В затихшую избу через стекла, раскаленные добела солнцем, ворвались с улицы шумы: стрекот движка, карканье кедровки, беззлобная перебранка двух мужских голосов. Ворвалась жизнь, которой бы хотели жить мои ребятишки, но были от нее отчуждены, отодвинуты равнодушной рукой. Как не понять их беду? Их молодое горе? И от сознания того, что в этой беде повинен и я, а может быть, даже больше, чем кто-либо другой, мне стало нехорошо. И забылись вдруг собственные горести. Я сорвался со спальника и сказал Кубу:

— Пошли к начальнику экспедиции!

Белобрысый медвежеватый Приходько, этот золотой парень, сидел в своем кабинете за маленьким однотумбовым письменным столом, сидел боком, ибо его длинные ноги в тяжелых сапогах не вмещались под столешницей с ящиком, и… или считал ворон, или ковырял в носу — ничего не делал, словом. Узнав меня, он радостно заулыбался. Его улыбка взбесила меня вконец. Я кричал, ругался, стучал кулаками по столу. Куб тоже стучал кулаками и ругался. Ошеломленный Приходько бормотал:

— Да что им надо? Крыша есть, ученические получают.

Потом, оскорбившись, сам взвился:

— А вы чем думали? Задним местом? Вы меня втянули в эту авантюру. Должны были бы соображать, какая у нас, геологов, работа. Или изволь кое-что знать, или имей силенки ворочать на буровой обсадными трубами.

В конце концов Приходько, поуспокоившись, согласился: и он дал маху. Но зачем же орать, зачем оскорблять друг друга? Можно и мирно уладить дело. Вот сейчас вместе обсудим и решим, как быть. Значит, подавай парням работу. Любую. Самую тяжелую. Есть такая работа. Мальчиков можно пристроить на буровую, пусть помогают, присматриваются. Через полгода, глядишь, помощниками мастеров станут. С девочками посложнее. Но найдется и для них… В геофизический отряд — рейки таскать, замеры делать…

— Давно бы так, — сказал я устало.

Через час Приходько самолично развез ребят по новым работам.

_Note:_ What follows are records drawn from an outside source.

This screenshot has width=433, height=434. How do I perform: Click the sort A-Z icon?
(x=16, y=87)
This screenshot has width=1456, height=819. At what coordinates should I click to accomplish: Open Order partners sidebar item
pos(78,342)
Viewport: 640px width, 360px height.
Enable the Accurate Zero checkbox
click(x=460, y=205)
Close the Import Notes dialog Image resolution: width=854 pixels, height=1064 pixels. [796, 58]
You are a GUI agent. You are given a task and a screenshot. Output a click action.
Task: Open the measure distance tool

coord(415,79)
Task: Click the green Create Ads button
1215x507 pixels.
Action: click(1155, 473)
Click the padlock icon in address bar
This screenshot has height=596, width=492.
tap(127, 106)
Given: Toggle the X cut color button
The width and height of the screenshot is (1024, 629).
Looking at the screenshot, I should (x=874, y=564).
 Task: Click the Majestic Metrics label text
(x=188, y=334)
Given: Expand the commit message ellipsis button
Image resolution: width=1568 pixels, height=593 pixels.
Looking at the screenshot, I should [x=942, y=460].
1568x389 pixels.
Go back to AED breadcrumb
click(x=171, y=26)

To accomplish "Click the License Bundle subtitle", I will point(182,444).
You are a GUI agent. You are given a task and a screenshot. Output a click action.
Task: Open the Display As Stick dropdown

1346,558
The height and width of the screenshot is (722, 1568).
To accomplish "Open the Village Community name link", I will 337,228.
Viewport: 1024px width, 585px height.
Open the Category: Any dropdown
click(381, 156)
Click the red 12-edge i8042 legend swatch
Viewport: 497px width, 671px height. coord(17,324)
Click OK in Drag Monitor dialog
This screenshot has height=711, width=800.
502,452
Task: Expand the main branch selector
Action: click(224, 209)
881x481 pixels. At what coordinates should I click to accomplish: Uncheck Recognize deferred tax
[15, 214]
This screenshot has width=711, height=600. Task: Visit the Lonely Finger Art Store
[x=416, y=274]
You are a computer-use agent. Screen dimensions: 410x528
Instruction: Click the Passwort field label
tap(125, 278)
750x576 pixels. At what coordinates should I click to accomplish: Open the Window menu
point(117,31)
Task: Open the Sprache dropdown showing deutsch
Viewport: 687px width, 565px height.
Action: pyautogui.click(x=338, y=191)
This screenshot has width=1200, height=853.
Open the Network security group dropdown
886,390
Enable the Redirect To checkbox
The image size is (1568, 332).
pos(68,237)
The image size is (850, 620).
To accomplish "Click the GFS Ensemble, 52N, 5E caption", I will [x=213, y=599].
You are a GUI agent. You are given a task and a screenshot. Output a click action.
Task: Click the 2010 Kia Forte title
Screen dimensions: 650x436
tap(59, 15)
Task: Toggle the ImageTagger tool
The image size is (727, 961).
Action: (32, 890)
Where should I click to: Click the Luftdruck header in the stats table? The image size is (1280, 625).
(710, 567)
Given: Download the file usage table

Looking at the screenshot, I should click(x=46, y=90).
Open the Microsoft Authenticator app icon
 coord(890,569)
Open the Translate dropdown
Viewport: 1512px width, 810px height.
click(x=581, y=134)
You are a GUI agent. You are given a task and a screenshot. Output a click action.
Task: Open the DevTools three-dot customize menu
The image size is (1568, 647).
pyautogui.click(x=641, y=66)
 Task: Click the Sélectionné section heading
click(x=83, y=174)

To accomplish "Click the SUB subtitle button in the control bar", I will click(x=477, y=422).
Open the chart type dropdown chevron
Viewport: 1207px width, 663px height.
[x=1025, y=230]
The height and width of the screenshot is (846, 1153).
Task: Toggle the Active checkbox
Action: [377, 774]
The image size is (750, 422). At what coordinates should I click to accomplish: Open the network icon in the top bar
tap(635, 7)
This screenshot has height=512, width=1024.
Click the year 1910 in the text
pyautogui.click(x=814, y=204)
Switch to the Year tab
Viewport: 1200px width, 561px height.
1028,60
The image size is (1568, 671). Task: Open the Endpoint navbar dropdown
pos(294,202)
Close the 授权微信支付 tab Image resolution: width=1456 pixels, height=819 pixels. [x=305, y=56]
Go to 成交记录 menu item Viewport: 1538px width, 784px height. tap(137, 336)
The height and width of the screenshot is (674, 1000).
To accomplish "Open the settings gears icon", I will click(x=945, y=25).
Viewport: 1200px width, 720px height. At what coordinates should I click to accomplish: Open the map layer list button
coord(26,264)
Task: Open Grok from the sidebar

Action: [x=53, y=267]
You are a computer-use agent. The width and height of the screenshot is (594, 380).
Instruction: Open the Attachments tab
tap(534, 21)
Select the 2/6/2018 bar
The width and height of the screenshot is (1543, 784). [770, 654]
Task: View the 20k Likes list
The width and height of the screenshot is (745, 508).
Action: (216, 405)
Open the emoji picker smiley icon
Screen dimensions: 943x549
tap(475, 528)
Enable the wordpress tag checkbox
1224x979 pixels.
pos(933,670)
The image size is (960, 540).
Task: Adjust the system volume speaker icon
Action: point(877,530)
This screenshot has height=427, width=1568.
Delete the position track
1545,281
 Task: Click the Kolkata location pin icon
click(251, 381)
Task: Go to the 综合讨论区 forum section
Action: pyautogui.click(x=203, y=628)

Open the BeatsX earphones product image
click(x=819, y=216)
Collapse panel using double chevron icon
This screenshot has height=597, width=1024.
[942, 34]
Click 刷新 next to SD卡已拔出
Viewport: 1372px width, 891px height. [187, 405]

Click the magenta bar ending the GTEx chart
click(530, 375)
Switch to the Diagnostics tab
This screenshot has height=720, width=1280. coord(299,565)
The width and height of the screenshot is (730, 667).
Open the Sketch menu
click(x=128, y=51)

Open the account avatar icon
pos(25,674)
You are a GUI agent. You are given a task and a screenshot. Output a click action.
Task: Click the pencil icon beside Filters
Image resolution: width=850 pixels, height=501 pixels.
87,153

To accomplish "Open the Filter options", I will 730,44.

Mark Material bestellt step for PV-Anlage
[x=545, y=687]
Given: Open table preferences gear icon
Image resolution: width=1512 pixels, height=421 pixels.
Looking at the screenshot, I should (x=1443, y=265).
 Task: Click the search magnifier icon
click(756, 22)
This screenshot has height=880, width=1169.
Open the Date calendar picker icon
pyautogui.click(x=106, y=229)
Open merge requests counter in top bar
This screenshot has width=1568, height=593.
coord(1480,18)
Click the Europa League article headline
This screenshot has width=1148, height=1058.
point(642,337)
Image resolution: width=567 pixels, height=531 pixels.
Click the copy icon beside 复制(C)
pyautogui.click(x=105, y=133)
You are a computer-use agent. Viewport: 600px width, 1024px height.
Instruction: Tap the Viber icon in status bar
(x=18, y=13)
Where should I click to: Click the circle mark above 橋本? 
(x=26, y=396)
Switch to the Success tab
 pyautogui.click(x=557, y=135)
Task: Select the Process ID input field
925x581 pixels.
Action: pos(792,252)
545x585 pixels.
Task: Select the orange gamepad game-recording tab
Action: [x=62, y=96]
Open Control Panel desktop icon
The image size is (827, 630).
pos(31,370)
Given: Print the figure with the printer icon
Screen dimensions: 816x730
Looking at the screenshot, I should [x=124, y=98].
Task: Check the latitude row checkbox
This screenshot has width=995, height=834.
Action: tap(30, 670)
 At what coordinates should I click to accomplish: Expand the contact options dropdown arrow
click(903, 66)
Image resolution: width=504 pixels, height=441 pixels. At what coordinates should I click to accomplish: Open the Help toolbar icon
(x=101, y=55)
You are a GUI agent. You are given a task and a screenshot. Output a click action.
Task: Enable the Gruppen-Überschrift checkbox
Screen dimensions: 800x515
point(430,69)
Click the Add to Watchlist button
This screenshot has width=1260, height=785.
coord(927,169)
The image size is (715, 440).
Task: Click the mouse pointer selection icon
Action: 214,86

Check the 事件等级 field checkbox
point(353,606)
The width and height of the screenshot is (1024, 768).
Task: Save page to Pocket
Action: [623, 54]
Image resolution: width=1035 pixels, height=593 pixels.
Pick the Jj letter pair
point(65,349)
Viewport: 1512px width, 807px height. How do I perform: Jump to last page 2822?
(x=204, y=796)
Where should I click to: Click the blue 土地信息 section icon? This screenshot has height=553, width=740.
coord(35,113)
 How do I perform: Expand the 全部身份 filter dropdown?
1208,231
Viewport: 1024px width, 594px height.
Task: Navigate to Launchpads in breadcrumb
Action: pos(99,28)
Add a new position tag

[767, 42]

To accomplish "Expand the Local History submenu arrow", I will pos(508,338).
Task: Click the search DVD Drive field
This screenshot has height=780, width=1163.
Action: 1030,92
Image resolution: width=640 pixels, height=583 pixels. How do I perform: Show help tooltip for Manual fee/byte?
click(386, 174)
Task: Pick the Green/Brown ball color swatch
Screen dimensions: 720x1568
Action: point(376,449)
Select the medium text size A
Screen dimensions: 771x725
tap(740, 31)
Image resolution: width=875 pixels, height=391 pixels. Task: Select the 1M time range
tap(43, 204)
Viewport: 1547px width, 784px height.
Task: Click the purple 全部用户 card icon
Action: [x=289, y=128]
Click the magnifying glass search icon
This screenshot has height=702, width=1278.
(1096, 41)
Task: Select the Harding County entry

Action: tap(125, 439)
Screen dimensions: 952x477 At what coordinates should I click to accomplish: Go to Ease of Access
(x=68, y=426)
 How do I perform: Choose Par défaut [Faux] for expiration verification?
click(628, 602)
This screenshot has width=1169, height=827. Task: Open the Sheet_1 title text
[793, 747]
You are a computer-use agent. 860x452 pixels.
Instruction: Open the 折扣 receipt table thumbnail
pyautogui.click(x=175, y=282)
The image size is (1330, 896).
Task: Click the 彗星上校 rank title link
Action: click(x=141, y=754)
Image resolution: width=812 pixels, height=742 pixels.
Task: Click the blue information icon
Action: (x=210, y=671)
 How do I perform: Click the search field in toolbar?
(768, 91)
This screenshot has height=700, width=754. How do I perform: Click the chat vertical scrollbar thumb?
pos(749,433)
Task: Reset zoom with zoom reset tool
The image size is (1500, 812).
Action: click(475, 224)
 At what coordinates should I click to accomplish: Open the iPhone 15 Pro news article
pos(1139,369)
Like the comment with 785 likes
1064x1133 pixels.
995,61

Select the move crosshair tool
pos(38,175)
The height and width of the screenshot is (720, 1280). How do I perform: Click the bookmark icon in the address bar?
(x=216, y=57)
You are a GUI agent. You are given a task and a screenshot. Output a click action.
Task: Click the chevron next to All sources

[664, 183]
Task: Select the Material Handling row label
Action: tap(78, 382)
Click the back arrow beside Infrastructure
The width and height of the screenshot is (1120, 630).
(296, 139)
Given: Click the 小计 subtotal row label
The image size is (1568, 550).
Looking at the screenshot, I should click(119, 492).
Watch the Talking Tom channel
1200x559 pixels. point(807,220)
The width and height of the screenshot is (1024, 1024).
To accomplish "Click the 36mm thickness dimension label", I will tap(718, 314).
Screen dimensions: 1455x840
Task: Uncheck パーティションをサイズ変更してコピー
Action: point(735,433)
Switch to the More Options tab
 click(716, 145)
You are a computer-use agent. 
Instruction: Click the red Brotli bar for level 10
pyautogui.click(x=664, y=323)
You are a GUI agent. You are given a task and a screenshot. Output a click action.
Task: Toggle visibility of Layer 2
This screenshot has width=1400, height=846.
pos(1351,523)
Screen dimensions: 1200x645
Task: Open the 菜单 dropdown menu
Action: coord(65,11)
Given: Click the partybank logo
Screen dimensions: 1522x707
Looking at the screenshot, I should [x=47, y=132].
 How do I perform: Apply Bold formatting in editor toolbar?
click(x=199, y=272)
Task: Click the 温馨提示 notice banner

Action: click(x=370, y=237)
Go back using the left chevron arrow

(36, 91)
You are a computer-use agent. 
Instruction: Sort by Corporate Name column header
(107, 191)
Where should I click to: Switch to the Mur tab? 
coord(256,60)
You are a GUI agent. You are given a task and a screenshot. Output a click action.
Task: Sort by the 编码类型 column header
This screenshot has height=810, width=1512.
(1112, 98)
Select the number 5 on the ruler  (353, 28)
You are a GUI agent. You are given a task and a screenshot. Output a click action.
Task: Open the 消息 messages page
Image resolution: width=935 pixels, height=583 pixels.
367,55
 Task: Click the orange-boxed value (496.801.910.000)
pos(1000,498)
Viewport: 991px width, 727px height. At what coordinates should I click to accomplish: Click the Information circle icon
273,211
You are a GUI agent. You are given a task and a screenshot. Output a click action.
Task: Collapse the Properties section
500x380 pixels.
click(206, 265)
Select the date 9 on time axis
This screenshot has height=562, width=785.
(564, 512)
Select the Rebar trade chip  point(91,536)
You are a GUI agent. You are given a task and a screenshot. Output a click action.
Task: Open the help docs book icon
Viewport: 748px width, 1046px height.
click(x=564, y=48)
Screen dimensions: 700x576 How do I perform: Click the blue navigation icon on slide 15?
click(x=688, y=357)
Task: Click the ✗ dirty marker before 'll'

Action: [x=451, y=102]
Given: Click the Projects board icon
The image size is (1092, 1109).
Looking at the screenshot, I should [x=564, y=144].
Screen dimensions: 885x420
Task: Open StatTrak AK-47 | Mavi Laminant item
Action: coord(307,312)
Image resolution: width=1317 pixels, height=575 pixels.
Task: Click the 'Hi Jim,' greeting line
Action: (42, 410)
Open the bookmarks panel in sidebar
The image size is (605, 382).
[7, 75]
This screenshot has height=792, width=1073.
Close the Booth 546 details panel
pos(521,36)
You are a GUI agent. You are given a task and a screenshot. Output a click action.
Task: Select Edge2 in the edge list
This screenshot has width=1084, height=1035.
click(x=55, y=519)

Куб вспомнил: пора обедать. Отправился в ларек.

Я должен был что-то понять. Что-то очень важное для себя. Стал перебирать в памяти свой разговор с Верой, от начала до конца, и в мозгу вспыхнули ее слова: взрослые умные люди… играете в непонятные игры… Да, да. Именно я играл с ними. Другого слова не подберешь. Играл безответственно. Ради чего я их агитировал в экспедицию? Заботился об их судьбе? Хотел помочь найти верную дорогу в жизни? Да ничего подобного. По сути, думал лишь о самом себе. Дали задание организовать для газеты нечто интересное, и вот я организовал. Притащил Приходько. Составил и напечатал в газете письмо со многими подписями. И потом приходил в школу совсем не ради них, опять же ради себя, чтоб не раздумали, чтоб уехали, иначе оконфужусь. За

организацию письма я получил благодарность от редактора и, когда наконец спровадил ребят, помню, с облегчением вздохнул: игра закончена, можно приниматься за другую…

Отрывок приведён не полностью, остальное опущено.